Immer schussbereit: Randy Quaid als Detective Carella in „Ed Mcbain's 87th Precinct“ (1995) Bild: Picture-Alliance

Ohne kiloschweres Buchgepäck in die Ferien? In den fünfziger Jahren hat Ed McBain den Polizeiroman nicht erfunden, wohl aber erneuert. Jetzt werden seine Bücher digital wiederbelebt.

          E-Books sind Schund. Pulp. Was nicht gedruckt wird, steht oft im Ruf, auf derart niedrigem Niveau geschrieben zu sein, dass kein anspruchsvoller Literaturverlag dafür zeichnen würde. Und doch geht es mir hier um schöne und gute Texte, wie sie etwa szenige Digitallabels in Berlin und andernorts herausbringen. Zu ihnen gehört der kleine feine Hamburger Verlag CulturBooks, in dem unter anderem Original-E-Books experimenteller Autoren unserer Tage erscheinen wie von Franzobel und Aleks Scholz, aber auch Lizenzausgaben vergriffener Bücher. Darunter ist so mancher Kriminalroman, denn an der Verlagspitze stehen der Krimifan Jan Karsten und die Kriminalschriftstellerin Zoë Beck.

          Die Unterscheidung von E und U interessiert das Verlegerteam nicht, wohl aber der besondere Text, der nicht in der Masse selbstverlegter Digitalliteratur untergehen soll. Zum Beispiel die Romane über das fiktive 87. Polizeirevier, die der amerikanische Autor Salvatore Lombino unter dem Pseudonym Ed McBain ab 1956 veröffentlicht hat. Viele von ihnen wurden ins Deutsche übersetzt, einige von ihnen waren Vorlagen für Filme, die Susan Sontag und Gabriel García Márquez beeindruckt haben.

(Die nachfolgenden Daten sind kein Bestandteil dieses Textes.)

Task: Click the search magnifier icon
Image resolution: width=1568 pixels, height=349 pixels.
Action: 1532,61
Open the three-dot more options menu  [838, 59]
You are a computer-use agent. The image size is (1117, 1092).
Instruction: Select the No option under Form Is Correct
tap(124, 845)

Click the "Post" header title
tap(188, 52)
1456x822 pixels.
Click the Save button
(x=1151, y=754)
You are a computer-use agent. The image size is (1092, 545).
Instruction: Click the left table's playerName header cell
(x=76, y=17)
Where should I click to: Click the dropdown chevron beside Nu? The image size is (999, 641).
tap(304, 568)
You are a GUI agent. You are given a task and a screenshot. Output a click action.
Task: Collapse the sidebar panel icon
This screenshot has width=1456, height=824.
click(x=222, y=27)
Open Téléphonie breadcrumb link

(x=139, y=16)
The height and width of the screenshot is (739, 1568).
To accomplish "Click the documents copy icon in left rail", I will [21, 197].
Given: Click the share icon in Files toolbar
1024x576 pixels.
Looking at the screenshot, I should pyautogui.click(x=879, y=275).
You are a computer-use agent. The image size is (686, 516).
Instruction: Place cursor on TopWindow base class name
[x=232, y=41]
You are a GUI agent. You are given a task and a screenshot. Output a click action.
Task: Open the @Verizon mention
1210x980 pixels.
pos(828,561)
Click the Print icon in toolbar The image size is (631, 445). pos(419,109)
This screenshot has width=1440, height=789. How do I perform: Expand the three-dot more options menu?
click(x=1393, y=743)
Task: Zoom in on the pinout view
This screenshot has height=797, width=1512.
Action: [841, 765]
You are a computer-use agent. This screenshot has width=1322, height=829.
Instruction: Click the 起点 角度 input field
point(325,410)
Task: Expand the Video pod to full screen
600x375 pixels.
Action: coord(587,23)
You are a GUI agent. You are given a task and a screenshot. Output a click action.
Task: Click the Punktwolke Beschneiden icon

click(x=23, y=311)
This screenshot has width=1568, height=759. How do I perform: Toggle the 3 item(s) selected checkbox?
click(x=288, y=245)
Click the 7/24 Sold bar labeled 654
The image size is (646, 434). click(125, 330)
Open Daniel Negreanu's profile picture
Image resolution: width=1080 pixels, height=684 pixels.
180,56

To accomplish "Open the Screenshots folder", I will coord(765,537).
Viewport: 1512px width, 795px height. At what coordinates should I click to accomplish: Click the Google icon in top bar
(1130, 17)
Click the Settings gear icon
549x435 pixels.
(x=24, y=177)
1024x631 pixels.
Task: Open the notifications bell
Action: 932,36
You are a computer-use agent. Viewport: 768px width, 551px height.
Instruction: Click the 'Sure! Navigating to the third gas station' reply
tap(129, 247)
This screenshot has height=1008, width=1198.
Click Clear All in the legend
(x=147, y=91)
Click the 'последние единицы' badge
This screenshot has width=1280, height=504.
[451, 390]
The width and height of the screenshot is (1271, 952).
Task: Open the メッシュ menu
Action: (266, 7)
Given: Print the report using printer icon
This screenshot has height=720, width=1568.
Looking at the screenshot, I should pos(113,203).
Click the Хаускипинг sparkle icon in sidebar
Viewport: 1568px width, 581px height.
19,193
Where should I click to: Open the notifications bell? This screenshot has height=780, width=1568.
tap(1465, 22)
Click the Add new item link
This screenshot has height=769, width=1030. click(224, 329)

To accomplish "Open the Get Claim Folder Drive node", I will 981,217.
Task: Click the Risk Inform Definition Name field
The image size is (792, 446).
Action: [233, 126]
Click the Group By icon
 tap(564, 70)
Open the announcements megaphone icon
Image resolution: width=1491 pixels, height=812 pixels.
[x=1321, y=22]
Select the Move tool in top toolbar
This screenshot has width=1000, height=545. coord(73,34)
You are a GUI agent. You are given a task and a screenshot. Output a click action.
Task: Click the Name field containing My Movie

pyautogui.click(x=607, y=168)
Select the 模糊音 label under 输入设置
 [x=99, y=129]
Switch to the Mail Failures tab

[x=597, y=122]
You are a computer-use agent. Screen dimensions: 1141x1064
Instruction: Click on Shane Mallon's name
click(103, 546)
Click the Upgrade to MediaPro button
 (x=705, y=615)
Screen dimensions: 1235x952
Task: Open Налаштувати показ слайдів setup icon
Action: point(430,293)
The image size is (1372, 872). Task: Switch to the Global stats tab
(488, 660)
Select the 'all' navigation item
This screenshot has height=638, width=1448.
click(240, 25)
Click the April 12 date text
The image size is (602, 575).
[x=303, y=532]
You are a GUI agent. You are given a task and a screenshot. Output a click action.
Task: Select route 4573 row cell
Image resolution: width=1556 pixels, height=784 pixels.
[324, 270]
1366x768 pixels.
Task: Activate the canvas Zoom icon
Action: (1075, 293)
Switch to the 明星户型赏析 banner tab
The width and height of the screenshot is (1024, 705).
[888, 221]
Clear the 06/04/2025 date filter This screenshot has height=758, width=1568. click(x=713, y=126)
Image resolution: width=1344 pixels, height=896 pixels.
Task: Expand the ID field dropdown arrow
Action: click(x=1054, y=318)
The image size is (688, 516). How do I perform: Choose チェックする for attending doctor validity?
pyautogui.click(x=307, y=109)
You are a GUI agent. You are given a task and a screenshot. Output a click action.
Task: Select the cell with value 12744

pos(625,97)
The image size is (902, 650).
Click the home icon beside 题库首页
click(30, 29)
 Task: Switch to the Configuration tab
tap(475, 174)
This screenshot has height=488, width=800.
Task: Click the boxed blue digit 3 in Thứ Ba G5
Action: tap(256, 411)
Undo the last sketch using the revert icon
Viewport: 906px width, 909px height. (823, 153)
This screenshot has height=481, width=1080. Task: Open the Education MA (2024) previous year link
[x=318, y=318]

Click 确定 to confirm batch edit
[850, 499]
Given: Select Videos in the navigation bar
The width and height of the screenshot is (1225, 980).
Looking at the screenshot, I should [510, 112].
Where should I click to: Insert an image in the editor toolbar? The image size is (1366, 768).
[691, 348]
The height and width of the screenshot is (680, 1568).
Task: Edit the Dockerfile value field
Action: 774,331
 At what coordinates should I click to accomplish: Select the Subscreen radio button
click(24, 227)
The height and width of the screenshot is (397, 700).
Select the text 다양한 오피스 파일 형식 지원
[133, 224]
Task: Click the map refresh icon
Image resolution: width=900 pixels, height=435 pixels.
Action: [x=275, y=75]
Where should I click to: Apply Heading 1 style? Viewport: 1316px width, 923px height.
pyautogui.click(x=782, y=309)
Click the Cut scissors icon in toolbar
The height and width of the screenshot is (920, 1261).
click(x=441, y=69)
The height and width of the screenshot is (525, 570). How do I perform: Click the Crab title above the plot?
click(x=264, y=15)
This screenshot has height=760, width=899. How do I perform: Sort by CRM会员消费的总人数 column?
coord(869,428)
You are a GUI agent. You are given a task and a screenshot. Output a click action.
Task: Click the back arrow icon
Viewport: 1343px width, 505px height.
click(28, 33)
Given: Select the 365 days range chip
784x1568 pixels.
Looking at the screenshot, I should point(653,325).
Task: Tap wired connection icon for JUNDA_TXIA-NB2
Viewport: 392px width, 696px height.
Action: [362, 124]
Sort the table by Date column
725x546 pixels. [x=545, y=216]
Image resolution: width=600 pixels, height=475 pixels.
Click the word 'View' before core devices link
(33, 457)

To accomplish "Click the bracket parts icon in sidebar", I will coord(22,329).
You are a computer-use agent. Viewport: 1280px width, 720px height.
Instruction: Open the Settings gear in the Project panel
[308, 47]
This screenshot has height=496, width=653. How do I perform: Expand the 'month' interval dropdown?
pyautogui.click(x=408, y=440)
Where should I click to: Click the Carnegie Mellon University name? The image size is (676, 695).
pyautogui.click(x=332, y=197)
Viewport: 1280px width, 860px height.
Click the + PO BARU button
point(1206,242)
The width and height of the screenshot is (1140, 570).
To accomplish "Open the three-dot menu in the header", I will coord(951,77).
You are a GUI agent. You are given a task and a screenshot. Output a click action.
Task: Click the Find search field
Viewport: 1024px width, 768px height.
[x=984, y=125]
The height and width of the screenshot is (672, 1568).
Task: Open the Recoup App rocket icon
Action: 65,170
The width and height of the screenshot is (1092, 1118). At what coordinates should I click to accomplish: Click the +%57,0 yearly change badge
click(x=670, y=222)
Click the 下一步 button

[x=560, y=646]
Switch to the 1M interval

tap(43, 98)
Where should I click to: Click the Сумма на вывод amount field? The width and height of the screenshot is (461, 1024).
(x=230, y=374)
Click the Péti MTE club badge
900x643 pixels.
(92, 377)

Im Umfeld des Autors waren berühmte Regisseure wie Claude Chabrol, Akira Kurosawa und Alfred Hitchcock, der ihn für das Drehbuch zu „Die Vögel“ engagierte und feuerte, als es um „Marnie“ ging. Damals nannte Lombino sich Evan Hunter. Er war Bestsellerautor, bekannt durch den Roman „Die Saat der Gewalt“, dessen Verfilmung in Bill Haleys Titelsong „Rock Around The Clock“ nachklingt.

          Anerkennung von höchster Stelle

          Aber Lombino schrieb auch Heftromane für Zeilengeld. Seine Pseudonyme lauteten: Hunt Collins, Ezra Hannon, Richard Marsten, John Abbot, Curt Cannon. Seine Texte: Pulp. Schund also, denke ich. Als „barrierefrei (ohne die Schwelle von Hochliteratur), aber auch ohne selbstauferlegte ästhetische Bescheidenheit“ beschreibt Thomas Wörtche, Experte für Kriminalliteratur, die 55 cop novels, die Lombino als Ed McBain verfasst hat, als „Sittengeschichte von New York“, vergleichbar mit Balzacs und Zolas Projekten. Ich beschließe, mehr über Lombino-Hunter-McBain zu lesen, der am 6. Juli 2005 mit 79 Jahren gestorben ist. Anlässlich seines zehnten Todestages haben die Hamburger Autoren Frank Göhre und Alf Mayer den Essay „Cops in the City. Ed McBain und das 87. Polizeirevier“ bei CulturBooks veröffentlicht. Damit begleiten sie die digitale Neuedition der McBain-Romane, die mit „Cops leben gefährlich“ ihren Anfang genommen hat. Zum Einstand gab es einen „E-Book-Release-Party-Lesungs-Musik-Abend“ im Hamburger Jazz-Club „Birdland“. Überhaupt präsentiert sich CulturBooks mit seinen eindrucksvoll schlicht gestalteten E-Books wie ein Musiklabel: Erzählungen und Essays heißen „Singles“, Novellen und Kurzromane „Maxis“, Anthologien „Alben“, Romane und lange Sachtexte „Longplayer“.